Oh great. Good idea. I looked over at the Hull side of the river and saw about a dozen police and emergency officials scrambling down onto the shore. They were aiming a large megaphone our
way and waving their arms like a rock concert audience that couldn’t keep the beat. Of course I couldn’t hear them, so I tried to convey in hand gestures and my own special pidgin sign language that we were there on official business and that they shouldn’t worry. Judging by their reaction, it probably translated as “We’re in a hovercraft and we’ll go wherever the hell we damn well please. So back off.”

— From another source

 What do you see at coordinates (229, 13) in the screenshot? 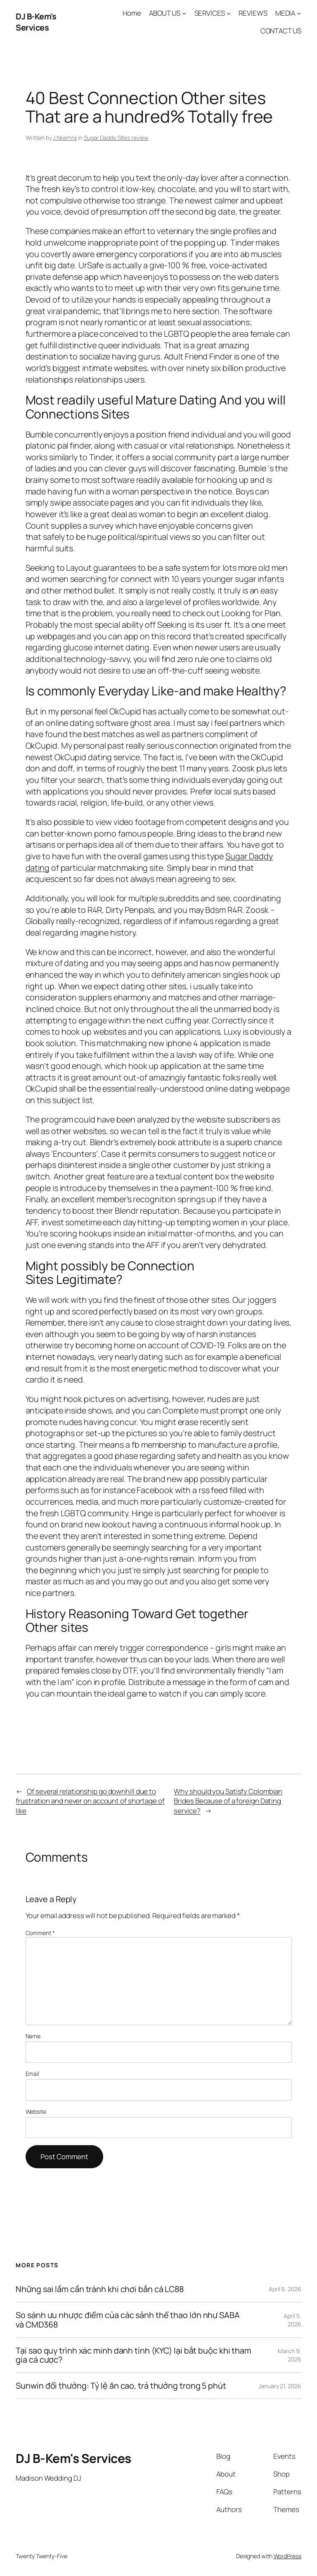
I see `[SERVICES submenu]` at bounding box center [229, 13].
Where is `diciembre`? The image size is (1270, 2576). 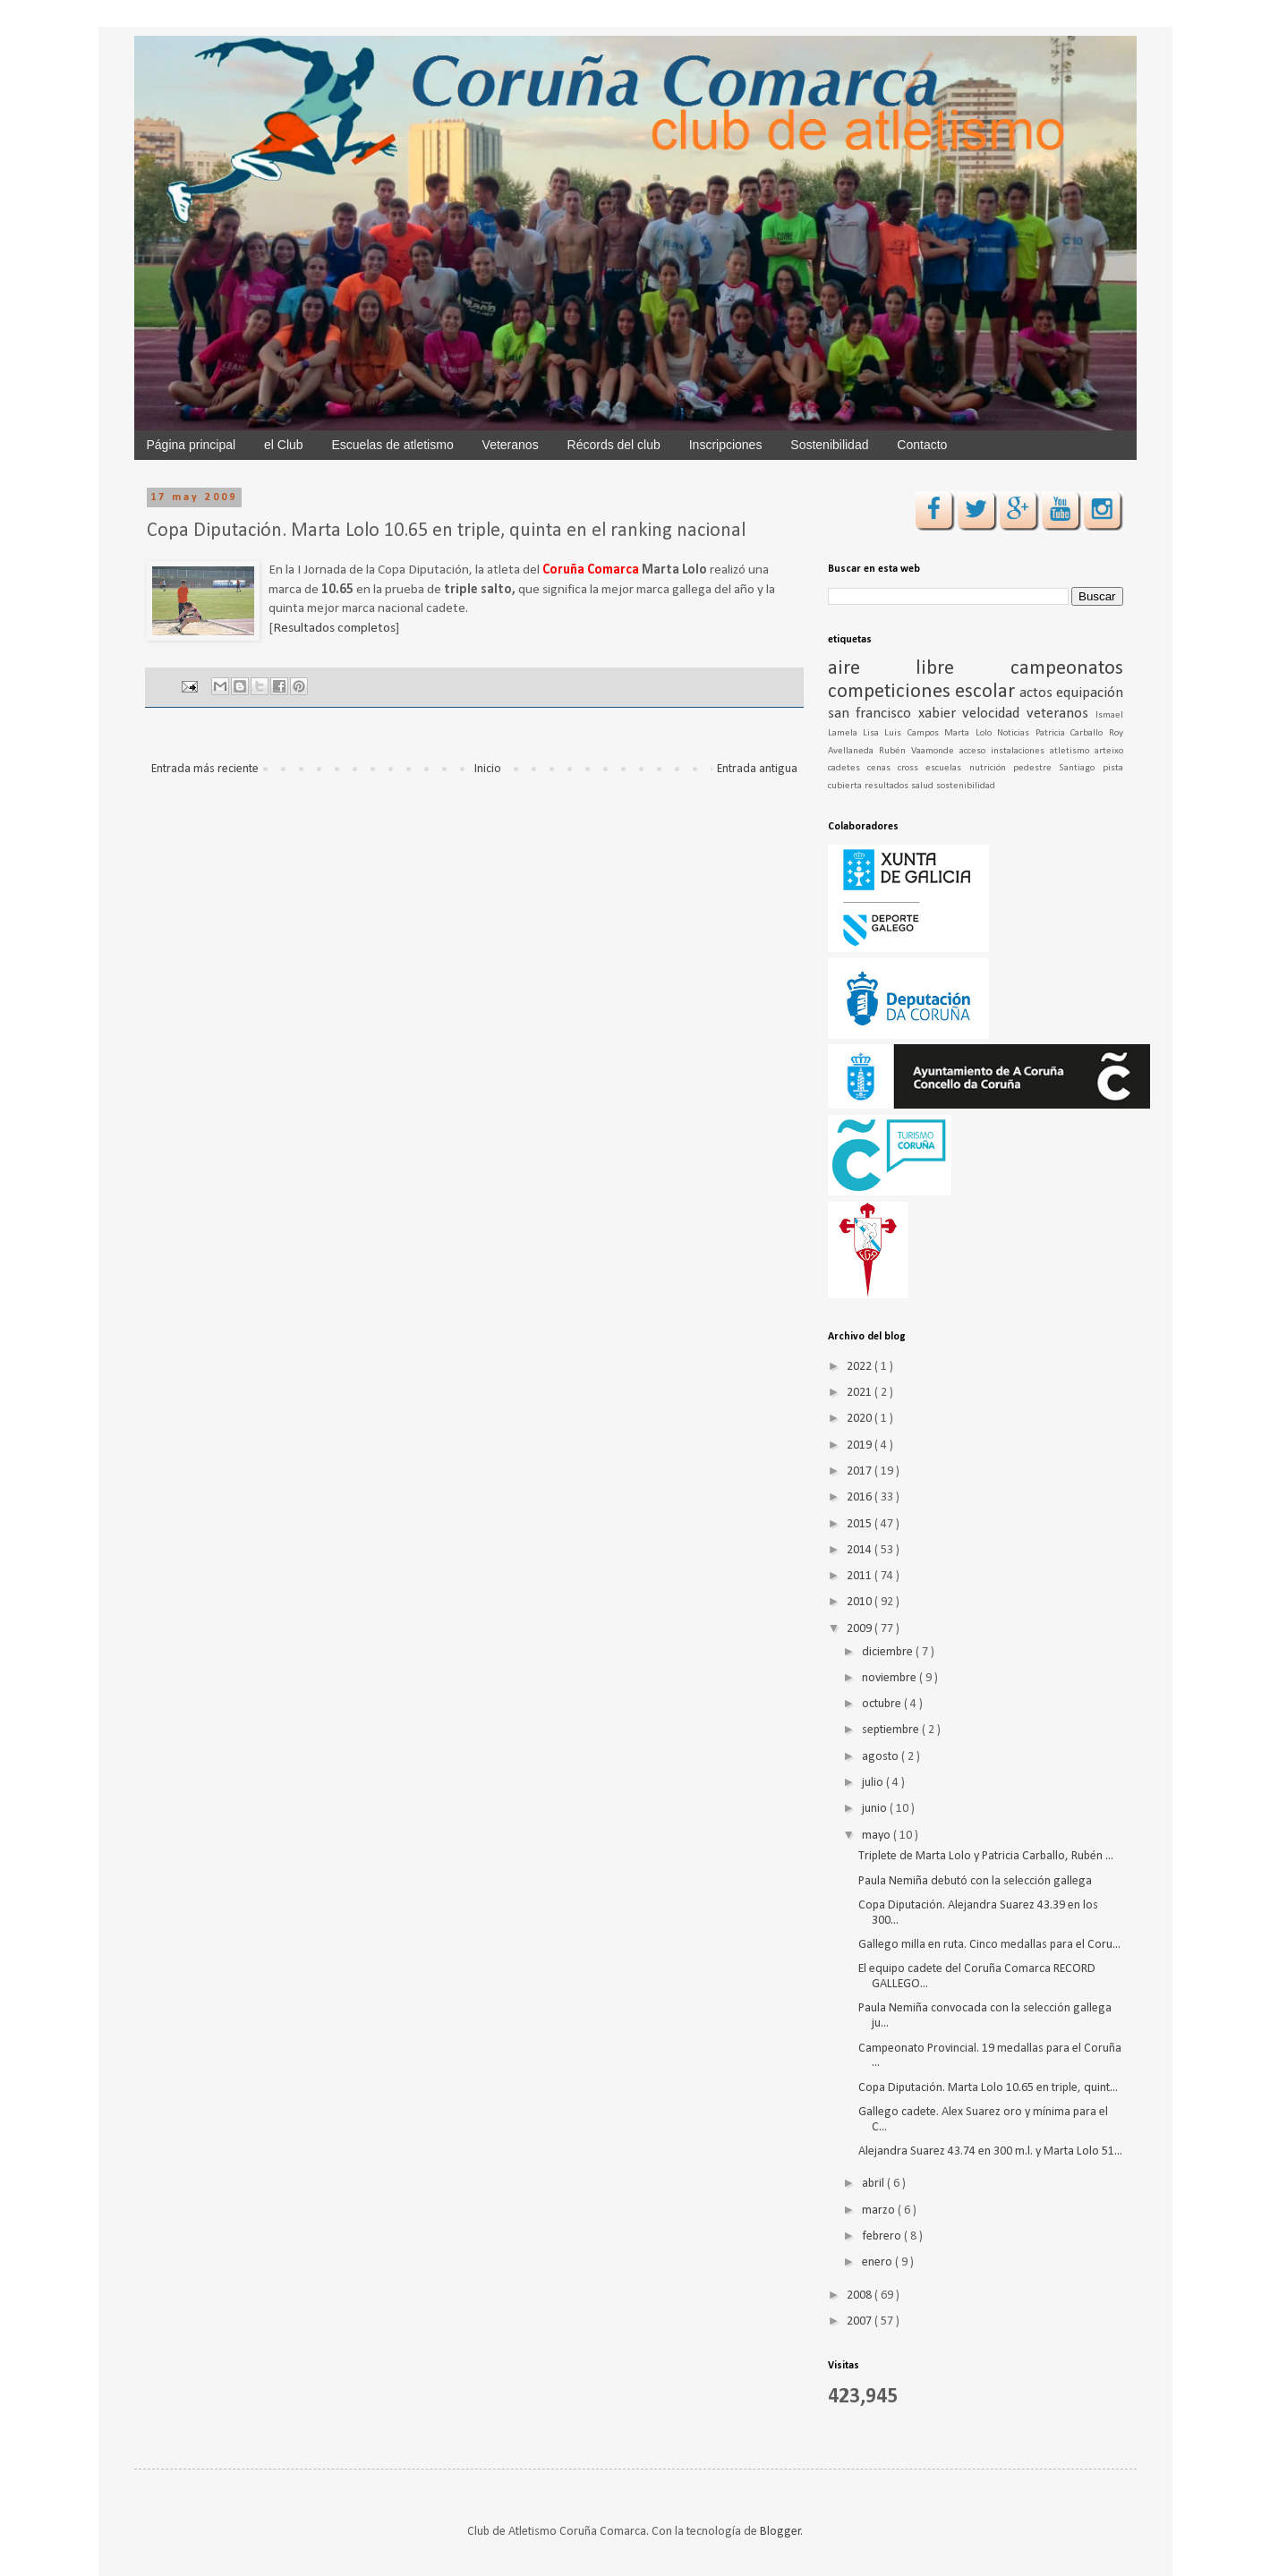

I was still trying to read their flapping arms when they all of a sudden started pointing behind me as we inched under the bridge. I lost sight of them. I was a little nervous, okay petrified, that the bridge was still unstable and might yet break free completely, crushing us in the process. I honestly didn’t think that was an unreasonable fear. So I turned back to Angus to give voice to this deeply held belief. But he wasn’t there. I’m serious. He was no longer piloting
Baddeck 1
. You do strange things in such situations. I immediately looked under the dashboard where there was just barely room for our legs and confirmed that he’d not somehow squished himself underneath. There remained only one other option. Yes, ladies and gentlemen, Angus had left the hovercraft.